Competitive Landscape

  • Leaders: CleanShot X (Capture), Eagle (Asset Management).
  • ScreenSorts' Opportunity: Using AI search to capture the "middle ground"—fragmented info that isn't worth editing or storing in a library, but can't be thrown away.

Conclusion

A beautiful, small-scale tool. Unlikely to be a unicorn, but could be a highly profitable indie product.


Final Verdict

[One-Liner]: The Spotlight for screenshots—a lifesaver for the digitally disorganized.

User TypeRecommendation
Developers✅ Study how it uses Local AI to solve privacy pain points
Product Managers✅ Learn from its "invisible intervention" UX design
Bloggers✅ Great for a "How to organize digital clutter" feature
Early Adopters✅ If you've ever lost a screenshot, it's worth a try
Investors❌ Typical "Feature, not Product"; low ceiling

2026-02-07 | Trend-Tracker v7.3

One-line Verdict

The Spotlight for screenshots—a lifesaver for the digitally disorganized.

FAQ

Frequently Asked Questions about ScreenSorts

A macOS screenshot organizer that uses local AI to automatically recognize content and tag images, allowing you to search your history via keywords.

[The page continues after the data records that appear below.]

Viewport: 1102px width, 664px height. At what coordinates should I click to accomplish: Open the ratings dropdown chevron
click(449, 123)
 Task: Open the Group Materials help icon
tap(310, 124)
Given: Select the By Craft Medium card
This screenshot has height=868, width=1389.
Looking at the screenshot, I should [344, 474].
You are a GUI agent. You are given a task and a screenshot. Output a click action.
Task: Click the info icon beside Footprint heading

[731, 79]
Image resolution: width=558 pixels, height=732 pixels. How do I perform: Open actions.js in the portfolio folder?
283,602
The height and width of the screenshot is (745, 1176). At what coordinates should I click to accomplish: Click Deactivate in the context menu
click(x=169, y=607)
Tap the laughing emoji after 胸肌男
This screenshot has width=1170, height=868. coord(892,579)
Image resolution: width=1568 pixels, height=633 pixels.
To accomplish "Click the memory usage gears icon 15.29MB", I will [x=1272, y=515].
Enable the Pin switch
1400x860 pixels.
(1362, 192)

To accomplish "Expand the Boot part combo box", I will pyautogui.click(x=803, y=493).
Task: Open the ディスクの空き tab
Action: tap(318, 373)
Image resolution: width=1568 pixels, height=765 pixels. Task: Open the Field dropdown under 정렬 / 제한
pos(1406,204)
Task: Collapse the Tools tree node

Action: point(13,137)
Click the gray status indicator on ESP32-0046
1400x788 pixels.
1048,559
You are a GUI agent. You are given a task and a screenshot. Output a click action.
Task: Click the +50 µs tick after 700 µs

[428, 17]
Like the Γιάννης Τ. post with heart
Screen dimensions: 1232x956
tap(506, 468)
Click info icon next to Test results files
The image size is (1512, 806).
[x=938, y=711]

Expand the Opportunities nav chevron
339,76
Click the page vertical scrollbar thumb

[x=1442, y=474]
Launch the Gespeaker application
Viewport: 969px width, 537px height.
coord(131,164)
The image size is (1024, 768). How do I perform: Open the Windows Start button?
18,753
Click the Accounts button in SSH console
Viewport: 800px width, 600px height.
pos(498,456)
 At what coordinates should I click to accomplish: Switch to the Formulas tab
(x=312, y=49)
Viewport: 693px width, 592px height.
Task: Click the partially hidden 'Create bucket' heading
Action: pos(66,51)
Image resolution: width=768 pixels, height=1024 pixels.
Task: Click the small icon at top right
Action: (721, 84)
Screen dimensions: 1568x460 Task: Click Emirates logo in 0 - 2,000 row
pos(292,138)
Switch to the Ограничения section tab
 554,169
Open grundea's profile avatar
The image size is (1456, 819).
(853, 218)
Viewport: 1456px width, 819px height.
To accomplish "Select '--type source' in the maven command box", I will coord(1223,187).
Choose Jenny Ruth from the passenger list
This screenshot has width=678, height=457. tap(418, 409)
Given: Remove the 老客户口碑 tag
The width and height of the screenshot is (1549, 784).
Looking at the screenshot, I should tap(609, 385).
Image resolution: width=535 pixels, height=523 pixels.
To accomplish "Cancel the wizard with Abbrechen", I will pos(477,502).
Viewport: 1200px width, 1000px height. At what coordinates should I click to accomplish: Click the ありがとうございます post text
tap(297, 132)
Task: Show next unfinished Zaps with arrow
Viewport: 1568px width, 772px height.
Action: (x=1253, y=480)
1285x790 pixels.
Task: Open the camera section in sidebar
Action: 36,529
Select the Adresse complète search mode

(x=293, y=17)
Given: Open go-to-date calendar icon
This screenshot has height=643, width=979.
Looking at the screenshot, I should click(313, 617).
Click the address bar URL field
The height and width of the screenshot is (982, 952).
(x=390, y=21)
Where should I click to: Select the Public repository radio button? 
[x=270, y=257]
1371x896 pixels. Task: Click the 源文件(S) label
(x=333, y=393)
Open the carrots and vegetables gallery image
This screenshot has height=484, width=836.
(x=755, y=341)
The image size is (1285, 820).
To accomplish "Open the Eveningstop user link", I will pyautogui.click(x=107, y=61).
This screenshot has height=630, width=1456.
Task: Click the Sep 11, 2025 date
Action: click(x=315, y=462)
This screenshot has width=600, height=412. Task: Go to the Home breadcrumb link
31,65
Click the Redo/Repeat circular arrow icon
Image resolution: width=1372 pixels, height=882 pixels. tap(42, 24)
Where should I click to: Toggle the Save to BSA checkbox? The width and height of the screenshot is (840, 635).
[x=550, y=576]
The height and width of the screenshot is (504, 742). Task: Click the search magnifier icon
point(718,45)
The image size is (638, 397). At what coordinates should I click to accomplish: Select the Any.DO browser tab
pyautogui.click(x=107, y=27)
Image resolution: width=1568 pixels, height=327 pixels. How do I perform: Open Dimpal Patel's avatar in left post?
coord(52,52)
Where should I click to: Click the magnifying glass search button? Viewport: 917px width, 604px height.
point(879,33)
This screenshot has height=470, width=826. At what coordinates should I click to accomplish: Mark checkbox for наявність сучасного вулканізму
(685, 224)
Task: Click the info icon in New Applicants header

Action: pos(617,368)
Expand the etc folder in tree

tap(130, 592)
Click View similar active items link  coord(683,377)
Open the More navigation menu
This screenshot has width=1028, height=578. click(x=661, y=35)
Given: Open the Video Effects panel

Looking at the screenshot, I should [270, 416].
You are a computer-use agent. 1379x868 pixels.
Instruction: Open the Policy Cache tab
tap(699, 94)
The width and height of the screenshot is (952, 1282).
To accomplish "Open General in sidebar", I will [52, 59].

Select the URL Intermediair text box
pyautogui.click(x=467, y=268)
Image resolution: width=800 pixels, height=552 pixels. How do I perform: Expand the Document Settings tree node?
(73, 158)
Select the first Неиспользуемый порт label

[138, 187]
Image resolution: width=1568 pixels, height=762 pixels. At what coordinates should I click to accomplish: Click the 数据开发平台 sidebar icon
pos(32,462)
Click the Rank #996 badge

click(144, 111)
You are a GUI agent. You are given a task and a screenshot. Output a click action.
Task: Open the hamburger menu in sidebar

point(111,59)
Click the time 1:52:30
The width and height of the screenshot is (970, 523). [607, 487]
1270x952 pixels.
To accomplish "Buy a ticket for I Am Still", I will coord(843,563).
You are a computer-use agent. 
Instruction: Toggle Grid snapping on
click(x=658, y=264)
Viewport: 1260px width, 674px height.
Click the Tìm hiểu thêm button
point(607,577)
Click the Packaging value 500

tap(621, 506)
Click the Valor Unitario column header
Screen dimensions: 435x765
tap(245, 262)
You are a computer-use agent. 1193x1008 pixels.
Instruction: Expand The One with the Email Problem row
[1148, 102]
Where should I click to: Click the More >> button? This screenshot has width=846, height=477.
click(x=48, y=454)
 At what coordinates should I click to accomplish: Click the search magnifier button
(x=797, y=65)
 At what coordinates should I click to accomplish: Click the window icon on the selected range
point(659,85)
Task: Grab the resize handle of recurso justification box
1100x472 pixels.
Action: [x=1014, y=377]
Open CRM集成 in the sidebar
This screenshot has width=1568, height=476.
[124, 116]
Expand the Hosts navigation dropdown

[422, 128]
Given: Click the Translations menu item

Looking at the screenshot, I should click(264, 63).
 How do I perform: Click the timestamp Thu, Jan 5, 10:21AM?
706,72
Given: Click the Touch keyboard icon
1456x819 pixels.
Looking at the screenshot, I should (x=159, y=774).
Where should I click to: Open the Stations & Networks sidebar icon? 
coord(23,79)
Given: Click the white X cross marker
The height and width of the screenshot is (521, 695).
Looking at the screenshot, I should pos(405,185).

The main features of ScreenSorts include: Seamless Organization: You just take the shot; it organizes everything in the background without manual effort., Search Anything: Not just text (OCR), but objects too (e.g., searching 'cat' will find screenshots containing cats)..

Expected to be a one-time purchase or low-cost subscription

Knowledge workers with digital hoarding tendencies, designers/developers who use screenshots for inspiration, and anyone who frequently captures chats or receipts.

Alternatives to ScreenSorts include: CleanShot X, Eagle, macOS Photos.